Reputation: 41
I have a dataset with several repeated measures over a week for each participant, which I aggregated using `groupby` and `.agg` functions to have the first and the last measurement taken as follows:
df2=df.groupby("ID").agg(['first', 'last']).stack()
Now it looks like this:
| ID | | Age | Score | Measure |
| -- | ---- | --- | ----- | ------ |
| 0 | first| 69 | 48 | 34 |
| | last | 69 | 52 | 33 |
| 1 | first| 58 | 28 | 89 |
| | last | 58 | 14 | 34 |
I want to create a dataset using first and last value aggregates to create a difference between these values for Score and Measure variables. It should look like this:
| ID | Age | Score_diff | Measure_diff |
| -- | --- | ---------- | ------------ |
| 0 | 69 | 4 | 1 |
| 1 | 58 | 14 | 55 |
I am not sure how to approach this (I'm a Python newbie). Is there anyone who could help me out?
Best wishes
Upvotes: 2
Views: 82
Reputation: 24314
import pandas as pd
import numpy as np
you can also do this by:
df=df.reset_index()
result=(df.groupby(['ID','Age'])
.agg(lambda x:abs(np.diff(x)))
.rename(columns=lambda x:x+'_diff')
.reset_index())
Now If you print result
you will get:
ID Age Score_diff Measure_diff
0 69 4 1
1 58 14 55
Upvotes: 2
Reputation: 1575
You could try the following:
import pandas as pd
df2 = df.groupby("id").agg(['first', 'last']).stack().reset_index().set_index("id")
>>> df2
level_1 Age Score Measure
id
0 first 69 48 34
0 last 69 52 33
1 first 58 28 89
1 last 58 14 34
You groupby("id")
so that you apply the following functions to each one of them and agg
them to a list.
df3 = df2.groupby("id").agg(list)
df3["Age"] = df3["Age"].apply(lambda x: x[0]) # x[0] and x[1] are equal
>>> df3
level_1 Age Score Measure
id
0 [first, last] 69 [48, 52] [34, 36]
1 [first, last] 58 [28, 14] [89, 34]
Then you apply a lambda
function to get the difference between the two values.
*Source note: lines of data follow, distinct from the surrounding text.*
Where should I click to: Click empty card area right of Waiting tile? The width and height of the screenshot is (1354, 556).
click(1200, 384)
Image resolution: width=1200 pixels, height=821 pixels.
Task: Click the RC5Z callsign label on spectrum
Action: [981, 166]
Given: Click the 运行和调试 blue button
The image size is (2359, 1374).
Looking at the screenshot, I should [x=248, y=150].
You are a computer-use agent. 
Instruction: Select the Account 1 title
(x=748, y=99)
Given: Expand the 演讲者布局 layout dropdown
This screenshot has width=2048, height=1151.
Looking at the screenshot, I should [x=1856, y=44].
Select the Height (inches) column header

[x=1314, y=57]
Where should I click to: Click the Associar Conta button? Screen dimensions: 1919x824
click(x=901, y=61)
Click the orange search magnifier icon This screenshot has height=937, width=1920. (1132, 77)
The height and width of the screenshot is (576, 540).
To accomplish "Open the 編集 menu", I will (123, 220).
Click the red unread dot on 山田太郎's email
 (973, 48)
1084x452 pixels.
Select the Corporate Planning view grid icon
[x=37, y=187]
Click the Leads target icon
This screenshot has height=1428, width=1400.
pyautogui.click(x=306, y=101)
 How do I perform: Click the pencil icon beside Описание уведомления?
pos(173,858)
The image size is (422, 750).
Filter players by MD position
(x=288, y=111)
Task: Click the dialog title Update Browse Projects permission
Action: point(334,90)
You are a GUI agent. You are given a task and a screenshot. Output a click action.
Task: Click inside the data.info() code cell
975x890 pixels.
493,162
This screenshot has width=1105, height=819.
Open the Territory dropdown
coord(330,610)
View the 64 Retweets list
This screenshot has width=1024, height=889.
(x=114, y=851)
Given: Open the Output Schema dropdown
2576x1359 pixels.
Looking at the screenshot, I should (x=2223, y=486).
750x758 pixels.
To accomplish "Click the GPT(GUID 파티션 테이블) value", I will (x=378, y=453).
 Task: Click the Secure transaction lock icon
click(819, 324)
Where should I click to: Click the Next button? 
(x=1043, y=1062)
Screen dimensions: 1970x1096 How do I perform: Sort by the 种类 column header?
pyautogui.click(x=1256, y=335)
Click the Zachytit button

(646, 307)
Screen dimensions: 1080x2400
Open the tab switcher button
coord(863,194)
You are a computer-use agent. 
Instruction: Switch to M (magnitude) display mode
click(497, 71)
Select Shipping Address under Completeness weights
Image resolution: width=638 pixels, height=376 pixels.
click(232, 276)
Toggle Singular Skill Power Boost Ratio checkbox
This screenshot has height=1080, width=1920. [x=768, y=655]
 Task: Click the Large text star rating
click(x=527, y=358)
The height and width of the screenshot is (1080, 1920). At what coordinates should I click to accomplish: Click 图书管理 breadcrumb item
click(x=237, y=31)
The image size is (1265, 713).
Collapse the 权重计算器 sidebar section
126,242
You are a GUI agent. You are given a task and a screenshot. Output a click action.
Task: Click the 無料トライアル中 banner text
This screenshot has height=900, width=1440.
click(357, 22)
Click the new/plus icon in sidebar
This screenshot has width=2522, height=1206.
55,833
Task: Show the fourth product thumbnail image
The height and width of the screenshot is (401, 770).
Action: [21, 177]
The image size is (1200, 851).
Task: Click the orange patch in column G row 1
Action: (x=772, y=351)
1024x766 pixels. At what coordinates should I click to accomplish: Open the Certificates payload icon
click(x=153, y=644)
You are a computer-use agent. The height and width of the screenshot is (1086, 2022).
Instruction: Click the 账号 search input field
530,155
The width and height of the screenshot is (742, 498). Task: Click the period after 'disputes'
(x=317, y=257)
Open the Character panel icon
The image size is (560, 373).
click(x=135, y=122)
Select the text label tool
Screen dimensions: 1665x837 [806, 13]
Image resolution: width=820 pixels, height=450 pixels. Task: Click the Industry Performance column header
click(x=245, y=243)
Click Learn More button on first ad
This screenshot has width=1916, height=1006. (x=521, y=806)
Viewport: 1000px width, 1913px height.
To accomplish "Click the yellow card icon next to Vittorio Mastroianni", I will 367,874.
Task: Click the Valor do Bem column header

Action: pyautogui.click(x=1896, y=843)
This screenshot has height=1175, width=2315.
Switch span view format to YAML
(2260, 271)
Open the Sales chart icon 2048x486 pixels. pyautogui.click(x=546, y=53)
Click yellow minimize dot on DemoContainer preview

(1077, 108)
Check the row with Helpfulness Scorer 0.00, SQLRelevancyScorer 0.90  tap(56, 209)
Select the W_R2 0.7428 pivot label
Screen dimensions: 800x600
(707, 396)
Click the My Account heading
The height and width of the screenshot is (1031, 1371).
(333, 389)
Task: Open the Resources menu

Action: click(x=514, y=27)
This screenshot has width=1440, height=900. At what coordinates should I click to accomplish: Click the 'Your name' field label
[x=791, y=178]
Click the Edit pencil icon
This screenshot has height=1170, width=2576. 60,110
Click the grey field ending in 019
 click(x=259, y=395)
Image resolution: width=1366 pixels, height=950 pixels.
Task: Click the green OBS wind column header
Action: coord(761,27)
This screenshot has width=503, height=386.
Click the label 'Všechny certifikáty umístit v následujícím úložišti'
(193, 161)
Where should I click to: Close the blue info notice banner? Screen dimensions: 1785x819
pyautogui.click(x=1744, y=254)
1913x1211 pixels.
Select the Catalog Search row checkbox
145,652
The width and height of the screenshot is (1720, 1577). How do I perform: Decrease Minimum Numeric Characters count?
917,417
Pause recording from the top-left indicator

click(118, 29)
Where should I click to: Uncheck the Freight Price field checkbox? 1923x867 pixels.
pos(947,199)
df3["Score_diff"] = df3["Score"].apply(lambda x: abs(x[1] - x[0]))
df3["Measure_diff"] = df3["Measure"].apply(lambda x: abs(x[1] - x[0]))
And delete the columns you don't want
df3 = df3.drop(columns=["level_1", "Score", "Measure"])
>>> df3
Age Score_diff Measure_diff
id
0 69 4 2
1 58 14 55
Upvotes: 2